For articles with two authors, both names appear connected by an ampersand. For three or more, you can either list all authors or give the first name followed by “et al.“
Non-consecutively paginated publications like magazines and newspapers follow a slightly different structure: the author, the article title in italics, the periodical name, the issue date as it appears on the cover, the word “at,” and the first page of the piece.
When a source exists only online or you accessed it electronically, append the URL directly to the end of the citation. If the URL is extremely long or full of non-textual characters, you can cite the root URL and include a parenthetical explaining how to navigate to the specific page.
Dates require attention. If the web page includes a date, use it. If the page shows only a “last updated” date, put that in a parenthetical. If no date exists at all, include the date you last visited the page, formatted as “(last visited [date]).” Hyperlinks that your word processor automatically generates should be removed so the URL appears as plain text.

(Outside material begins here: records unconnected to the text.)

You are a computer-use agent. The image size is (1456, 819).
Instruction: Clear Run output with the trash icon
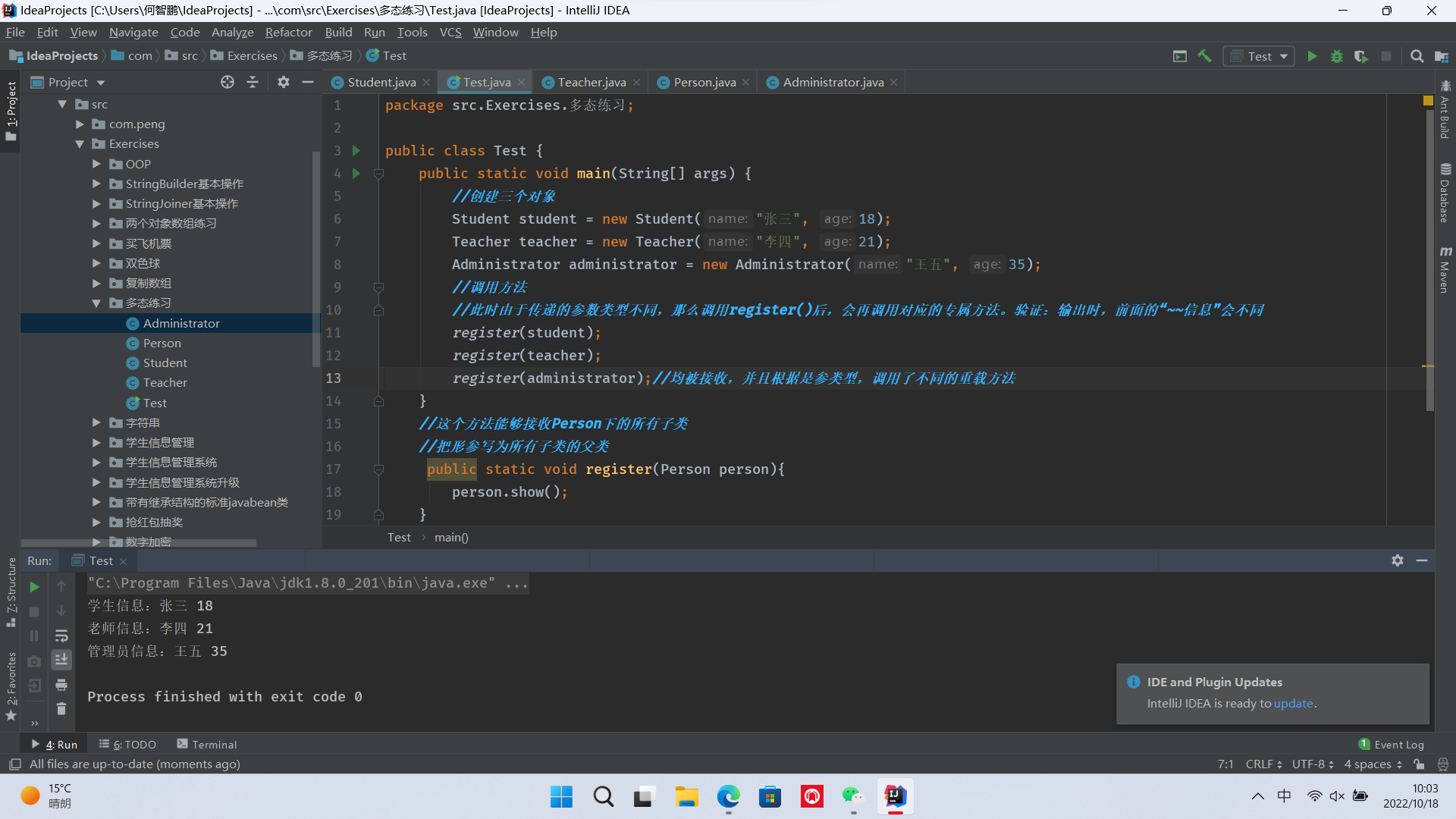[61, 709]
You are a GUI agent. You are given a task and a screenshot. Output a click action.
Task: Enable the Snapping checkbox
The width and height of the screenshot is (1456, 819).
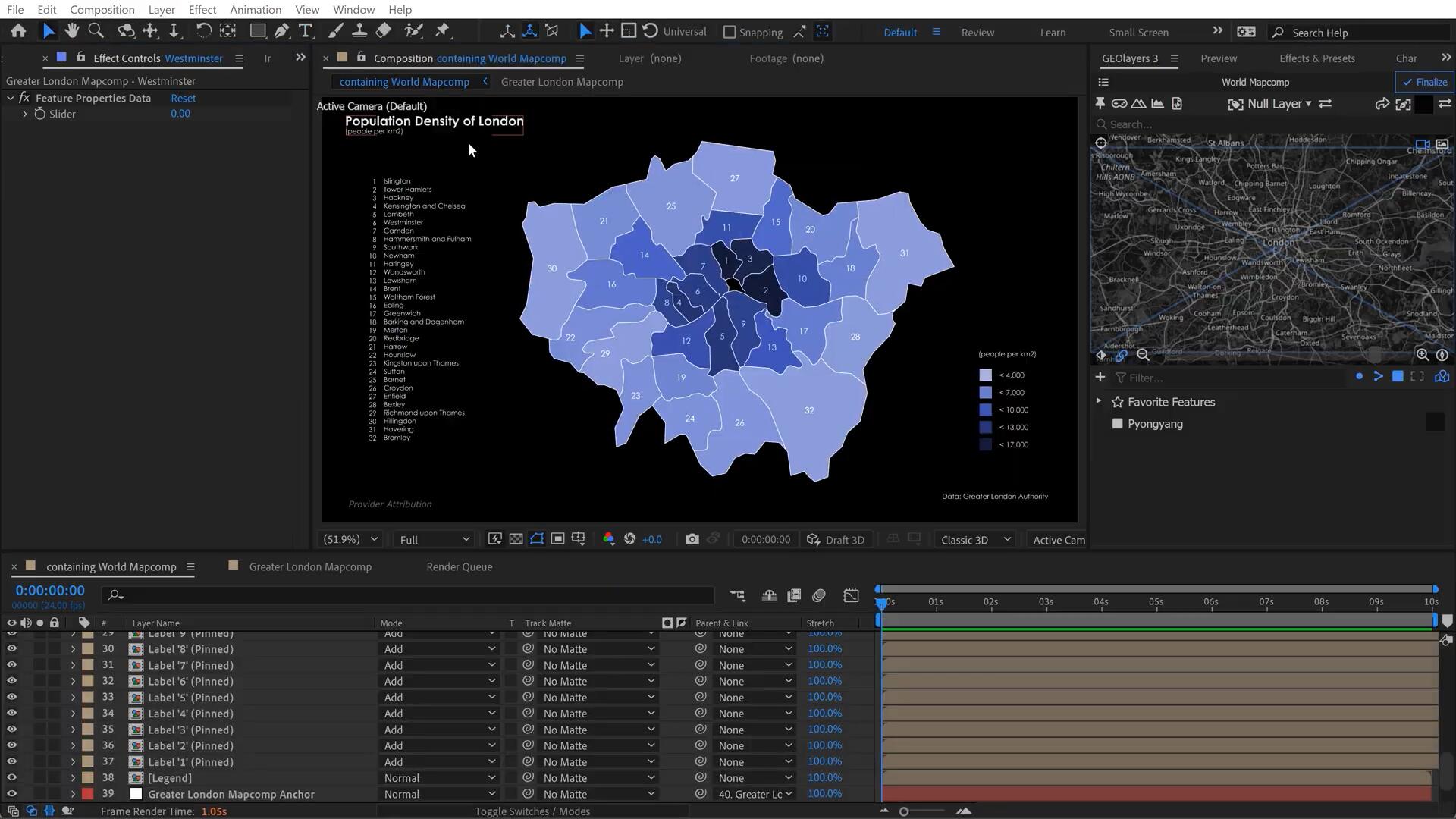pos(730,32)
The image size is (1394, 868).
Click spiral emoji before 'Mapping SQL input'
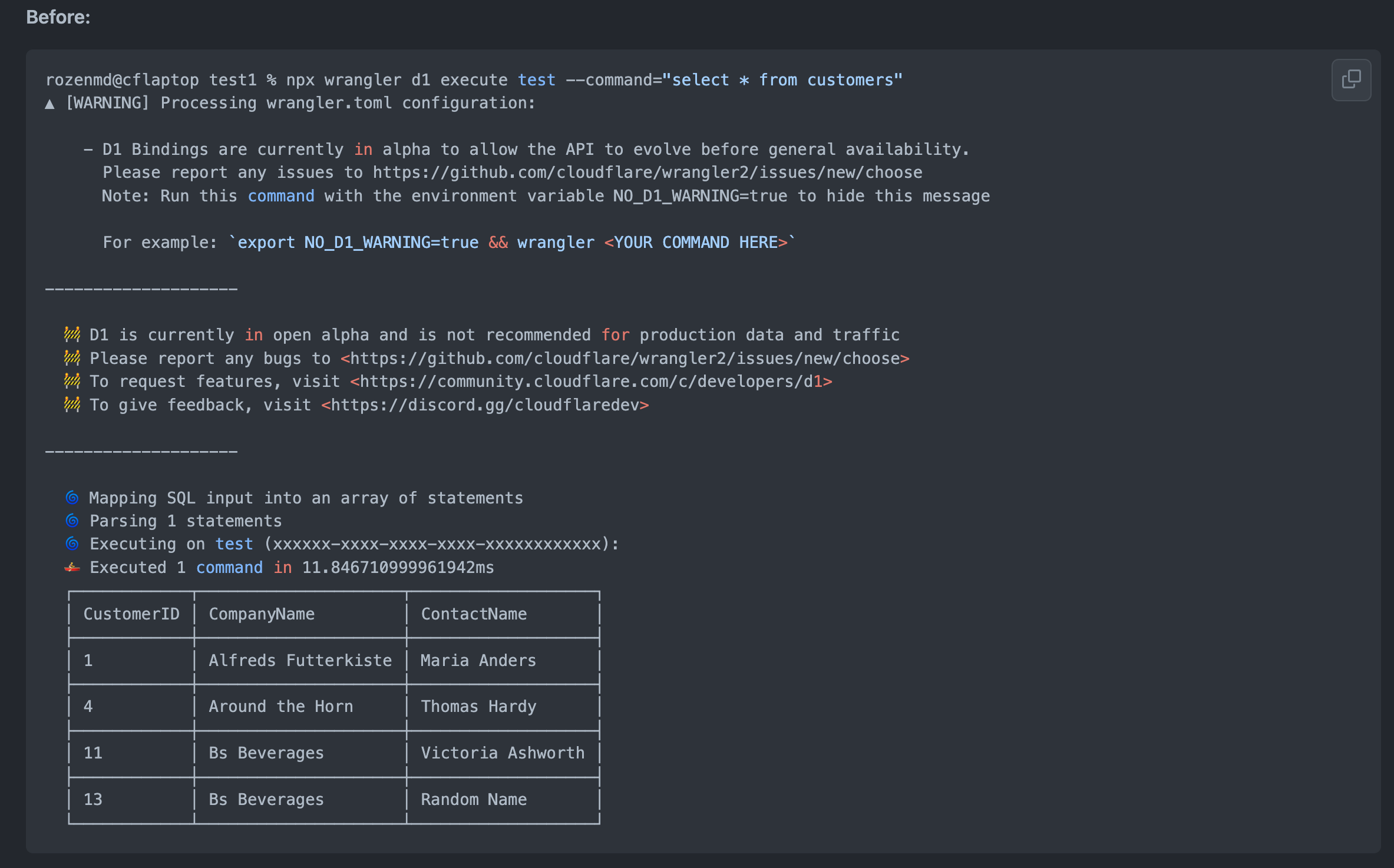[72, 498]
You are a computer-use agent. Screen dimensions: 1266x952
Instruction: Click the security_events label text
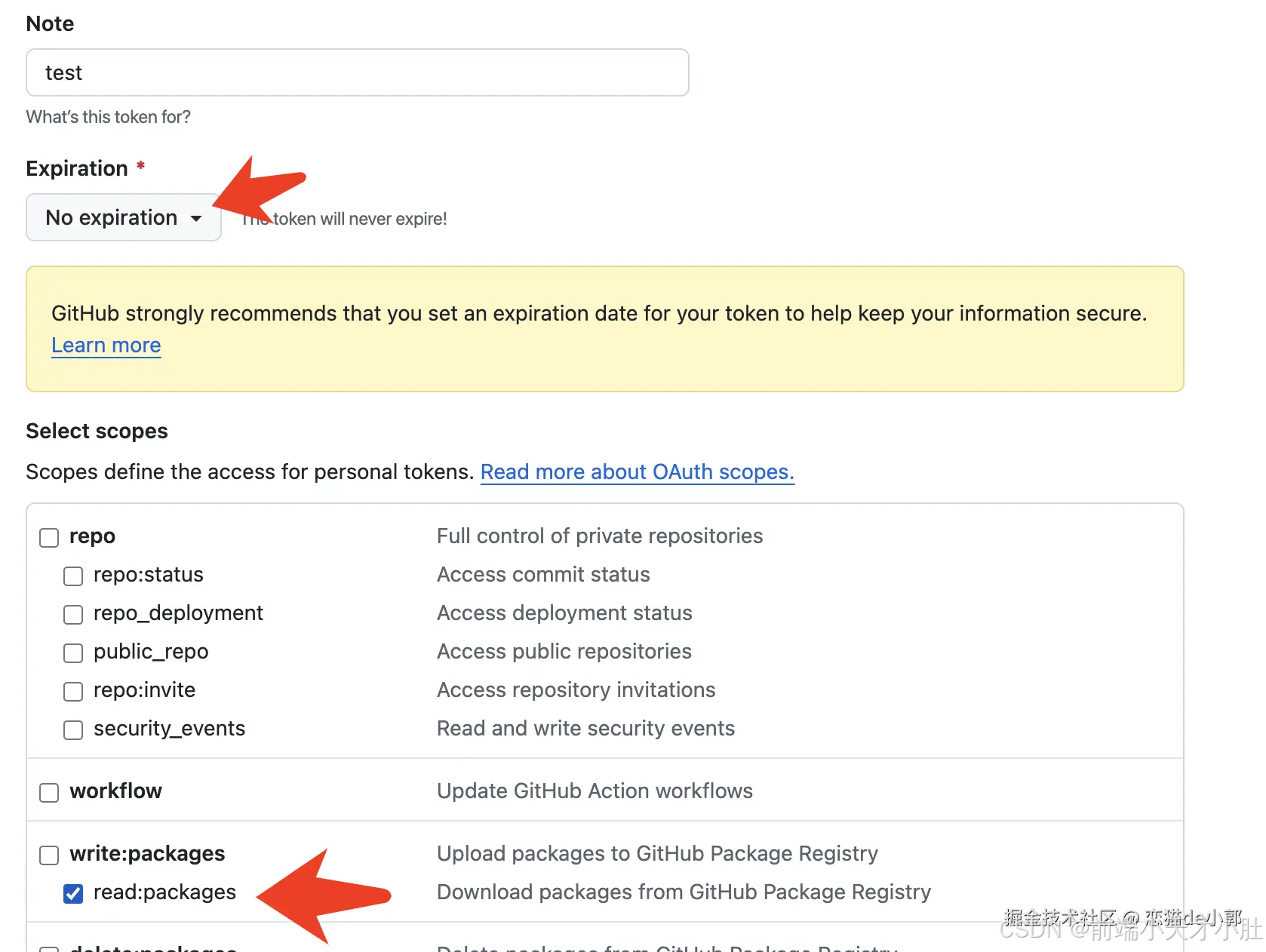(168, 728)
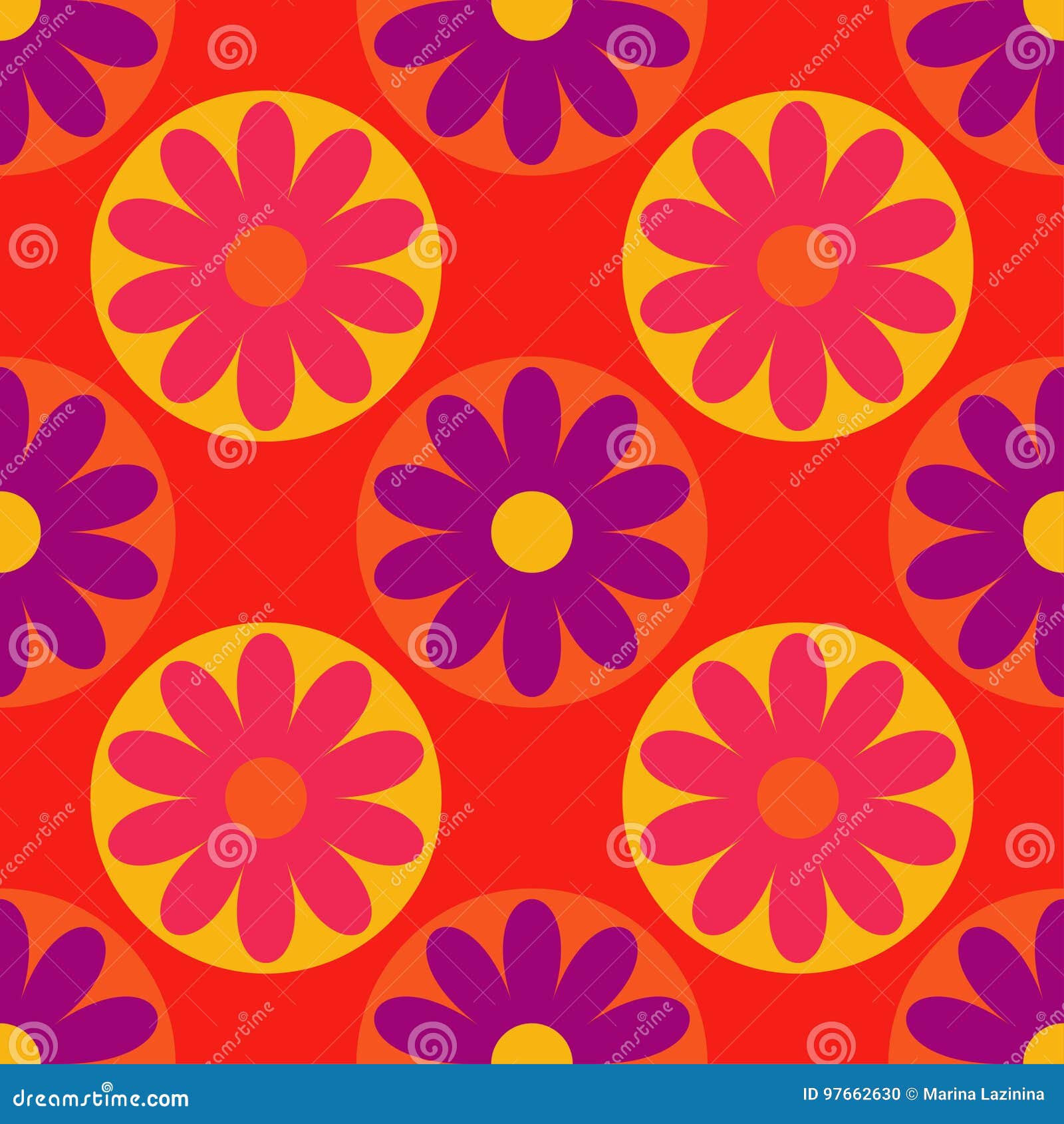Image resolution: width=1064 pixels, height=1124 pixels.
Task: Select the pink daisy in the top-right circle
Action: [798, 266]
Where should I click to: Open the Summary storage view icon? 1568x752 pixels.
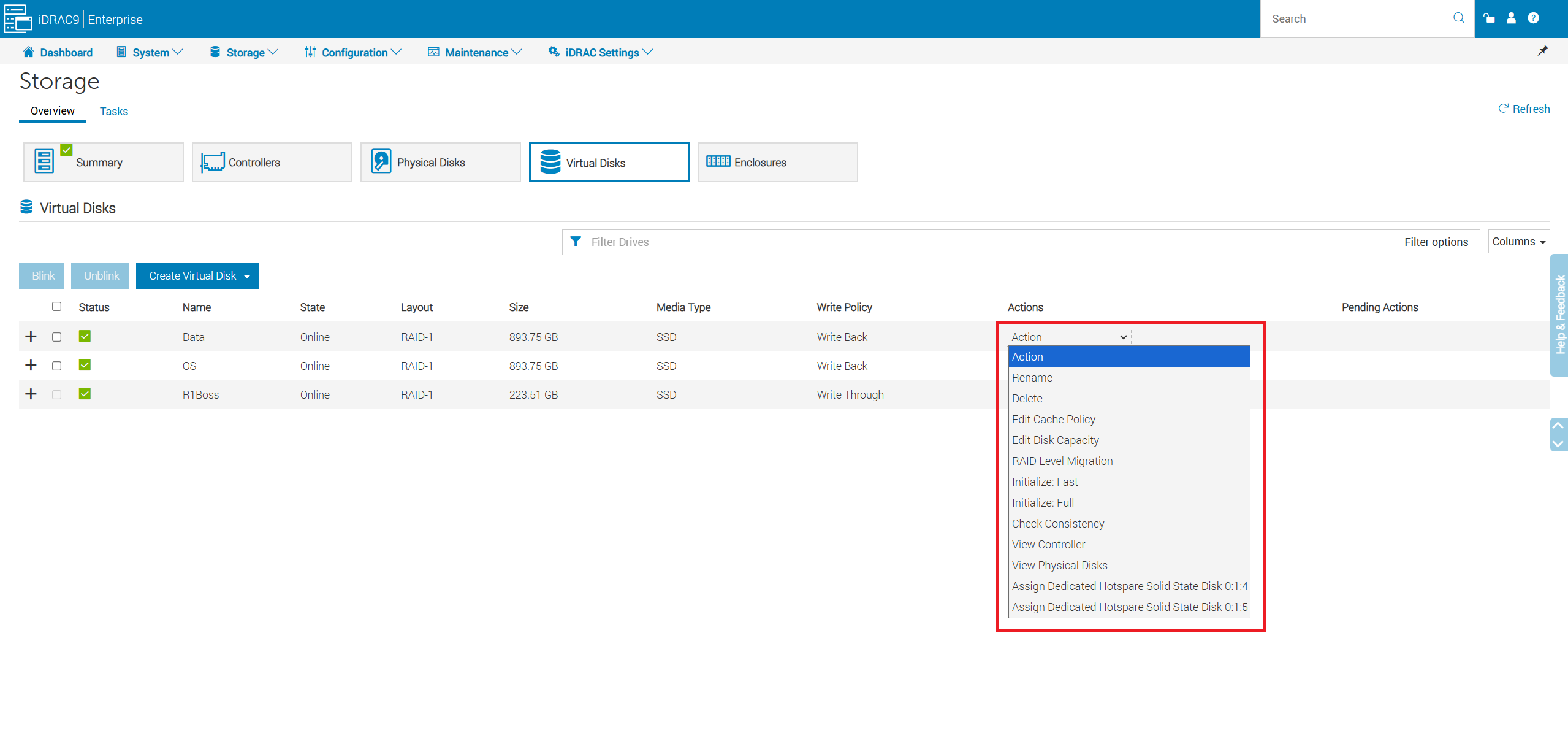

One detail that trips up many writers: the Bluebook has two parallel formatting systems. Court documents and legal memoranda follow the “Bluepages” rules, which use only two typefaces: ordinary type and italics. Law review footnotes follow a separate set of conventions that adds large and small capitals as a third typeface for certain sources like book titles and journal names. A citation that is perfectly formatted for a brief may look wrong in a law review article, and vice versa, even though the underlying information is identical.
If you are writing a brief, motion, or memo, stick to the Bluepages. If you are writing for a law review or academic publication, follow the main body of the Bluebook. Mixing the two systems in the same document is a mistake that editors will catch immediately.